By Linda K. Wertheimer
February 18, 2009

With the economy in decline, several school districts are rethinking their plans for full-day kindergarten because of the high fees involved, threatening the state's recent inroads in making a full day of school available to all 5-year-olds.

In Hingham, the school system dropped plans for full-day kindergarten, because the town didn't want to stick parents with a bill for thousands of dollars a year. In Winchester, leaders want to charge $2,500 to send youngsters to kindergarten for a full day but worry about parents pushing back. And in Lexington, parents are already objecting to a $1,075 fee for the full-day program.

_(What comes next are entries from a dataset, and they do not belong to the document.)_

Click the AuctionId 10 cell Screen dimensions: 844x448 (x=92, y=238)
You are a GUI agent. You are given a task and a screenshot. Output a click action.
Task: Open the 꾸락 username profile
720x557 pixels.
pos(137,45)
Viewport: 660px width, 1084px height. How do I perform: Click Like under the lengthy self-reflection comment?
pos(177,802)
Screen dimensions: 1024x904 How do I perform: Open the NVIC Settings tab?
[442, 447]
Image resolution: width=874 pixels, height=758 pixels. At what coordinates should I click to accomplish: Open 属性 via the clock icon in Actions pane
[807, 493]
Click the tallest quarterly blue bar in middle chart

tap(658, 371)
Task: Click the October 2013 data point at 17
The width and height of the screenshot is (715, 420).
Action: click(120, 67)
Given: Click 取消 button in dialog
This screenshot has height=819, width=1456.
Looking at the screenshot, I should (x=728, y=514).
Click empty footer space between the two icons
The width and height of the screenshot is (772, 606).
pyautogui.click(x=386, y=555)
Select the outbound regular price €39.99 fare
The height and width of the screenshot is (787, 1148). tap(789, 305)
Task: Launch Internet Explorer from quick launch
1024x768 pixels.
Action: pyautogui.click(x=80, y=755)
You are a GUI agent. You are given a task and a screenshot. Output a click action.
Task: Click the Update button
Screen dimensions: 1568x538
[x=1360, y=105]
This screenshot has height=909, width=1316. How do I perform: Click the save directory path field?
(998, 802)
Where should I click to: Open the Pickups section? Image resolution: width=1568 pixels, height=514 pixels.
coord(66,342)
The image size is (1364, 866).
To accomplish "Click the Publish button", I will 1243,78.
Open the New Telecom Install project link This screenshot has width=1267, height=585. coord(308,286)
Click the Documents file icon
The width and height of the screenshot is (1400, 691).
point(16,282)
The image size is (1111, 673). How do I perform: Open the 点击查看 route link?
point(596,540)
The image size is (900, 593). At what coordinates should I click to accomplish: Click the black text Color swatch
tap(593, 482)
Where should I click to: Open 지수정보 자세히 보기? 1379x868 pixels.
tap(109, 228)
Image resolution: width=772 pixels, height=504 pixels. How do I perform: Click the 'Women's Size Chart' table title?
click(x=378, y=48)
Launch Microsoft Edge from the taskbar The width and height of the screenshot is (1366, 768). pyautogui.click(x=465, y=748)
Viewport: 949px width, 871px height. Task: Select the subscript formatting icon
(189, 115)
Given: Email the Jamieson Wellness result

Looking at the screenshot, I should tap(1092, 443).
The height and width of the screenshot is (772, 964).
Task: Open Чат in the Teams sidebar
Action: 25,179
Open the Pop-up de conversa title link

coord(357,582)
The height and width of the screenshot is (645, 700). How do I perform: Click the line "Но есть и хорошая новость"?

"People are losing their jobs, their life savings. It's really not the time to saddle us with another bill," said Sharon Olofsson, a Lexington parent who spoke out against the school system's kindergarten fee at a School Committee meeting last week.

Three-fourths of the state's public kindergarten students are in full-day classes, compared to roughly a fourth a decade ago.

Boston, the state's largest school system, has offered free, full-day kindergarten since 1998 using state and city funds, and most other urban systems also offer full-day classes. But 46 of the of the state's 306 school systems, including charter schools, do not.

The average full-day kindergarten fee has jumped by $282 per student to $2,682 in the last four years as state funding for kindergarten took hits during budget crises. Last fall, Governor Deval Patrick cut a transition grant fund that helps more school systems expand from half- to full-day programs.

Fewer school systems are making the move to add classes, and a growing percentage of families are being asked to pay for the extra time in school - and to pay higher fees than in the past, according to educators and state data.

"We're not able to move on at the pace we'd like to in implementing full-day kindergarten statewide," said state Secretary of Education Paul Reville, who said he still believes the state's goal of having full-day kindergarten in all school systems is realistic.

The question mark, he said, is whether the full-day classes can be offered free in all places by 2018, a new goal set by a state commission in December.

"We had an economic tsunami between now and then," he said of the goal's establishment.

The state has been pushing for more full-day kindergarten classes since it established a grant program for full-day kindergarten in 2000. Massachusetts mandates half-day programs, as do the majority of states, according to the Education Commission of the States in Denver, which advises policy-makers on education.

Most states are cutting spending on full-day kindergarten despite a growing national view among educators and lawmakers that children need more time in kindergarten to be successful in subsequent years.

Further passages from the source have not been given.